* Begin PROVIDED RECORDS *

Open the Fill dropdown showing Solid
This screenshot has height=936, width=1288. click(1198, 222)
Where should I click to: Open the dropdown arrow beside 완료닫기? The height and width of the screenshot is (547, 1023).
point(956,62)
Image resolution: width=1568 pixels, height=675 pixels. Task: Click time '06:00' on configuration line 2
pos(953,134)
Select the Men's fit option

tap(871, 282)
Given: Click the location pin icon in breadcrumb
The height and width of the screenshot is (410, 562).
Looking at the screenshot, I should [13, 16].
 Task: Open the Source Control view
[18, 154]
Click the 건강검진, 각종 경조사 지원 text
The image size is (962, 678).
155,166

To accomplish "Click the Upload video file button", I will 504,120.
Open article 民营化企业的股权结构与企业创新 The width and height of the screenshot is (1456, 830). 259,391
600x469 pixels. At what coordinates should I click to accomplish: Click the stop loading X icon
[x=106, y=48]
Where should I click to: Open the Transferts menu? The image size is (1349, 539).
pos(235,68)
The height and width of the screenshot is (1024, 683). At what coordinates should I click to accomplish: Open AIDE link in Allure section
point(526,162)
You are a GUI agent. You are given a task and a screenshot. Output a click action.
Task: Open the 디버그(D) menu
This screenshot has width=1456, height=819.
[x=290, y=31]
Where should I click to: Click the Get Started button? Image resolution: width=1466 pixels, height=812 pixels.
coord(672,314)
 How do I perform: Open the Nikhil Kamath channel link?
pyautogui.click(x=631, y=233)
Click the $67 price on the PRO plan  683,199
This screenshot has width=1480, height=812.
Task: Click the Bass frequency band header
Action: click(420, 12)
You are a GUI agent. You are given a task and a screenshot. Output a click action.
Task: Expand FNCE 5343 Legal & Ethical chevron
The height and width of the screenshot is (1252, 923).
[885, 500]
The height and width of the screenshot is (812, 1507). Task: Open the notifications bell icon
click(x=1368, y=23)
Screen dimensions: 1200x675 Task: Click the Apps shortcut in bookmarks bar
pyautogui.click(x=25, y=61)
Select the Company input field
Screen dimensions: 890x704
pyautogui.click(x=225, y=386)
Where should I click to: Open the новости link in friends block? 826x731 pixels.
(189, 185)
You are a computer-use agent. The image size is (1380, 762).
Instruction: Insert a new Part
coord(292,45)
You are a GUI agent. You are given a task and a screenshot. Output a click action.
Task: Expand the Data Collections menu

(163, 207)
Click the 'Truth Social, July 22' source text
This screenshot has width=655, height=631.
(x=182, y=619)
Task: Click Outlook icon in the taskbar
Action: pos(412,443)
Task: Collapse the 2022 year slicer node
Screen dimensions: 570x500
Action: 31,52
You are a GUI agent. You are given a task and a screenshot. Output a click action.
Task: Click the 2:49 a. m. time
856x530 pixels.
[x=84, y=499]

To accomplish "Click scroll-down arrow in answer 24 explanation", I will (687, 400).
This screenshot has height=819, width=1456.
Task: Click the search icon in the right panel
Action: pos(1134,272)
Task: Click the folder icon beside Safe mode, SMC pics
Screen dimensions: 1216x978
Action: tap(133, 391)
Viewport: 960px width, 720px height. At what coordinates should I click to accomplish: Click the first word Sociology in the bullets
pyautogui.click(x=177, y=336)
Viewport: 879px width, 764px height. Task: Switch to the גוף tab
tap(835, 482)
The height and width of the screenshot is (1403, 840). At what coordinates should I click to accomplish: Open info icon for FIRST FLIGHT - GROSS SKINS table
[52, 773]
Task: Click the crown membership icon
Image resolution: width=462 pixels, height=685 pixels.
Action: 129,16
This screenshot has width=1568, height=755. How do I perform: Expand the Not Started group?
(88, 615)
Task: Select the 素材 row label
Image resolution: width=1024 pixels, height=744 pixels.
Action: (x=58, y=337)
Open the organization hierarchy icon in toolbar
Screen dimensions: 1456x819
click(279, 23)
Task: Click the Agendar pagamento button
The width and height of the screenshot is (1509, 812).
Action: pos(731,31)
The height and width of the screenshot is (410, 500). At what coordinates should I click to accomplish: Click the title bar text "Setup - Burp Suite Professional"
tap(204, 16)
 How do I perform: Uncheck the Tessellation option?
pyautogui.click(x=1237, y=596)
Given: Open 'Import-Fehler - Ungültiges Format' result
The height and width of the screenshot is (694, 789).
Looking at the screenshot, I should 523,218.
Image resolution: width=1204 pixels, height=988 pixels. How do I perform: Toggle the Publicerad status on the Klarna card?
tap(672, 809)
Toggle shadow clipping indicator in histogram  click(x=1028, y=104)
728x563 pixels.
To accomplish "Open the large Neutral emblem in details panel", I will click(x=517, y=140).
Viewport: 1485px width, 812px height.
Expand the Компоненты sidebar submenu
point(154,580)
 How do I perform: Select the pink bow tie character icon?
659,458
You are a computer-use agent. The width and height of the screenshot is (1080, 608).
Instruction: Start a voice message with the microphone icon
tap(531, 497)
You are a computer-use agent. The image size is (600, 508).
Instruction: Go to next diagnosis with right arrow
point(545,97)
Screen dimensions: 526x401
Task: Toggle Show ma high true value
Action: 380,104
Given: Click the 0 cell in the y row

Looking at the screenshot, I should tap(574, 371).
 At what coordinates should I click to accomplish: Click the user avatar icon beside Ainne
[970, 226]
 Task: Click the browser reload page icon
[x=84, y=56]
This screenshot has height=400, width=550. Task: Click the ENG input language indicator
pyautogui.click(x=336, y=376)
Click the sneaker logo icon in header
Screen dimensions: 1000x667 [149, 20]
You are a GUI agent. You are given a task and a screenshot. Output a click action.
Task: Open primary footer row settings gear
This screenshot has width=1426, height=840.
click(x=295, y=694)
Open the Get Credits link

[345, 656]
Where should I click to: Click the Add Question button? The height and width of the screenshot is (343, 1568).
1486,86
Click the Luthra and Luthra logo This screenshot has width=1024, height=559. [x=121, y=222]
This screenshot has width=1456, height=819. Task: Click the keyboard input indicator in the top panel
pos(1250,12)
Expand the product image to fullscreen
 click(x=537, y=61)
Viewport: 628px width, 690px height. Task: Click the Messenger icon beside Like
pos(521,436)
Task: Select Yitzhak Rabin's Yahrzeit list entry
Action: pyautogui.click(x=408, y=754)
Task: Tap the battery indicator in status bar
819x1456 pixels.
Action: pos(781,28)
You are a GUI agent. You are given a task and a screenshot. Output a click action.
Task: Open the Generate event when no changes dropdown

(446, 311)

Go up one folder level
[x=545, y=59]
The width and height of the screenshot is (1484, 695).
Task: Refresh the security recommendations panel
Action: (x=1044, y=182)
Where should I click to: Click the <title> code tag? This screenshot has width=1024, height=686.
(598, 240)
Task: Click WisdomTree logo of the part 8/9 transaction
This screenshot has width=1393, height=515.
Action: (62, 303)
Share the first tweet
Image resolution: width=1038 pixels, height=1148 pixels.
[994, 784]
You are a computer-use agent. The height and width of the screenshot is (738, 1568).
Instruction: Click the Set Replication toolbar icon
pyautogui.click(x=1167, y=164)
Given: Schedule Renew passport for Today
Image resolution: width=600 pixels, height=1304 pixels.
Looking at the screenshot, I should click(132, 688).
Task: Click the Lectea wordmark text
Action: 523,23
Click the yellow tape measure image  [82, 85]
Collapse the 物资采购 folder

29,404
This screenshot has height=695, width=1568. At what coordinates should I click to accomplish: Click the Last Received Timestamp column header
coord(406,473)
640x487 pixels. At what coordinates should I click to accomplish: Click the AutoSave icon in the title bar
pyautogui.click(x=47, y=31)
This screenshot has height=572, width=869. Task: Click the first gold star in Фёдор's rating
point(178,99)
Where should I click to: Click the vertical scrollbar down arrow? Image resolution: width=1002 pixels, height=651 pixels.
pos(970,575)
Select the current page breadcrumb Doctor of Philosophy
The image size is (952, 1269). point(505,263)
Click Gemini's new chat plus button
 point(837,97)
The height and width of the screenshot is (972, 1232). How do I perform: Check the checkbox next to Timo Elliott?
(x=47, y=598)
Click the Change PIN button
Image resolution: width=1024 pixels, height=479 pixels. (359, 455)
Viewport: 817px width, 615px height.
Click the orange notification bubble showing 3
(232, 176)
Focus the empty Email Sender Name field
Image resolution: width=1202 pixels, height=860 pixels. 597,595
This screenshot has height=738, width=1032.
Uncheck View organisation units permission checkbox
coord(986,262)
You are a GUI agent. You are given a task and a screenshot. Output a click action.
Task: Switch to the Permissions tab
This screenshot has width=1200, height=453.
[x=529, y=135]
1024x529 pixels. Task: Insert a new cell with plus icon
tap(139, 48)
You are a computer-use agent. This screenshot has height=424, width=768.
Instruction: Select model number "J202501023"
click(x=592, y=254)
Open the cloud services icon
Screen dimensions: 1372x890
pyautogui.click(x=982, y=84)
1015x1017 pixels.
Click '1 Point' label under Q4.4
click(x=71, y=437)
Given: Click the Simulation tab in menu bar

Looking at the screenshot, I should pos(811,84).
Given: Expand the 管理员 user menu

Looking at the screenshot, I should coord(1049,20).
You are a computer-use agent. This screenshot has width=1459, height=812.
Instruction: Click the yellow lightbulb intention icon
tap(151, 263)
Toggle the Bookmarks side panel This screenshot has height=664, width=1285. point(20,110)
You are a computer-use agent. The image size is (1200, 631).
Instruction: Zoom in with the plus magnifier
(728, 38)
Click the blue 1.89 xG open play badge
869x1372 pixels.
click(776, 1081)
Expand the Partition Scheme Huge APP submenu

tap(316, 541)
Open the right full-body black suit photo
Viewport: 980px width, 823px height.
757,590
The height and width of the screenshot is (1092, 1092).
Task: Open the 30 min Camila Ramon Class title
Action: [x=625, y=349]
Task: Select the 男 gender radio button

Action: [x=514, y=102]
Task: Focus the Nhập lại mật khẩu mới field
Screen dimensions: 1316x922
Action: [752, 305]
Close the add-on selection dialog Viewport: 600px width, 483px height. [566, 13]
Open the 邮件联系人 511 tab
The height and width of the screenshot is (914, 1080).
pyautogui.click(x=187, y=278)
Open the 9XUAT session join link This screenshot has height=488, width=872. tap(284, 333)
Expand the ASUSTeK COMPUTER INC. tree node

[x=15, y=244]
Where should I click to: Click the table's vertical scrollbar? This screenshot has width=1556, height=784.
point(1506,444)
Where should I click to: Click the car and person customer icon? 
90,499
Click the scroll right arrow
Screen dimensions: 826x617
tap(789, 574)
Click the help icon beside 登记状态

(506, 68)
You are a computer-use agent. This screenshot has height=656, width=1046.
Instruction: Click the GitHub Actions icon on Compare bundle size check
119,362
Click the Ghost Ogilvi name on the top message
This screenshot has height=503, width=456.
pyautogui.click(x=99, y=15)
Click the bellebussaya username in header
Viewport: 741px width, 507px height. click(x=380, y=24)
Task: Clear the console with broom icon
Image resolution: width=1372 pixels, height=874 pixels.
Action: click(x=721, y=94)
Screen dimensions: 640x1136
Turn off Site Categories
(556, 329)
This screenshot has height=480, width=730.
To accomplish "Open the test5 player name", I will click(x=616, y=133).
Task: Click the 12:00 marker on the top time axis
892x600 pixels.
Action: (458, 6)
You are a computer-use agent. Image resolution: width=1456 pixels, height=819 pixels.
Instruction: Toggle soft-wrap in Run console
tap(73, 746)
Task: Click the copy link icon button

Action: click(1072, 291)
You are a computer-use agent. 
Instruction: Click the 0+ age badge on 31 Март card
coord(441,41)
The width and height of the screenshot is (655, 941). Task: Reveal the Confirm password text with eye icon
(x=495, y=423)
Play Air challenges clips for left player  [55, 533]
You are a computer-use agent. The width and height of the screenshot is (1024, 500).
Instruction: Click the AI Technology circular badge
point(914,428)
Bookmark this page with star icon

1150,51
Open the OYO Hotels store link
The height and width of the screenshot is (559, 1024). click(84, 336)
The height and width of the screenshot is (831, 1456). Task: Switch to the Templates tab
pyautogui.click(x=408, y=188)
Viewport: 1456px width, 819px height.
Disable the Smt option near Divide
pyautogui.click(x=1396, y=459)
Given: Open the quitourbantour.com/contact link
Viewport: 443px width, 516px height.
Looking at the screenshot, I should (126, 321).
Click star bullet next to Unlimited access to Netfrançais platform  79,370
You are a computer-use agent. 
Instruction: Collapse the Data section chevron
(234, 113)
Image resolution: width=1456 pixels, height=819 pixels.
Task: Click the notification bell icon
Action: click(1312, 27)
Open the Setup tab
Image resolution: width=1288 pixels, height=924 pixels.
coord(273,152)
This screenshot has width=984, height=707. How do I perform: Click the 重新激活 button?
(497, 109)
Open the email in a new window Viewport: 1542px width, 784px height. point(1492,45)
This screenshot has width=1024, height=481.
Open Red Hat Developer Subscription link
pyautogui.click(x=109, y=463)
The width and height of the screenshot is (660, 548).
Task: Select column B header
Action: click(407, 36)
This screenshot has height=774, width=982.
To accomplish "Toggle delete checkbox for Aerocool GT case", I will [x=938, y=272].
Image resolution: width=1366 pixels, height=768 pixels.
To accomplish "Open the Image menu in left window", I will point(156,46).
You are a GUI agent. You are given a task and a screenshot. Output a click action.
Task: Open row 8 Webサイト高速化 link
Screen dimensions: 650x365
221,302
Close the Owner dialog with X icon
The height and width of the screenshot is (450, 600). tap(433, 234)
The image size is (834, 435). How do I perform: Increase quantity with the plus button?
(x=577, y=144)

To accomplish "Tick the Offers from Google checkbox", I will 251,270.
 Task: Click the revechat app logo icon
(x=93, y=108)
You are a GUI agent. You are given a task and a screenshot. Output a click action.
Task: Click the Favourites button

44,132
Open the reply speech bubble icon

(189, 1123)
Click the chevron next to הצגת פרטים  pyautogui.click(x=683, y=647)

* End PROVIDED RECORDS *

> [EXERCISE DESCRIPTION]:
Return verbatim the part of the material that opens with the line containing "Click the Change PIN button" and closes with the line containing "Looking at the screenshot, I should pos(811,84).", both lines included.

> [WRITTEN RESPONSE]:
Click the Change PIN button
Image resolution: width=1024 pixels, height=479 pixels. (359, 455)
Viewport: 817px width, 615px height.
Click the orange notification bubble showing 3
(232, 176)
Focus the empty Email Sender Name field
Image resolution: width=1202 pixels, height=860 pixels. 597,595
This screenshot has height=738, width=1032.
Uncheck View organisation units permission checkbox
coord(986,262)
You are a GUI agent. You are given a task and a screenshot. Output a click action.
Task: Switch to the Permissions tab
This screenshot has width=1200, height=453.
[x=529, y=135]
1024x529 pixels. Task: Insert a new cell with plus icon
tap(139, 48)
You are a computer-use agent. This screenshot has height=424, width=768.
Instruction: Select model number "J202501023"
click(x=592, y=254)
Open the cloud services icon
Screen dimensions: 1372x890
pyautogui.click(x=982, y=84)
1015x1017 pixels.
Click '1 Point' label under Q4.4
click(x=71, y=437)
Given: Click the Simulation tab in menu bar

Looking at the screenshot, I should pos(811,84).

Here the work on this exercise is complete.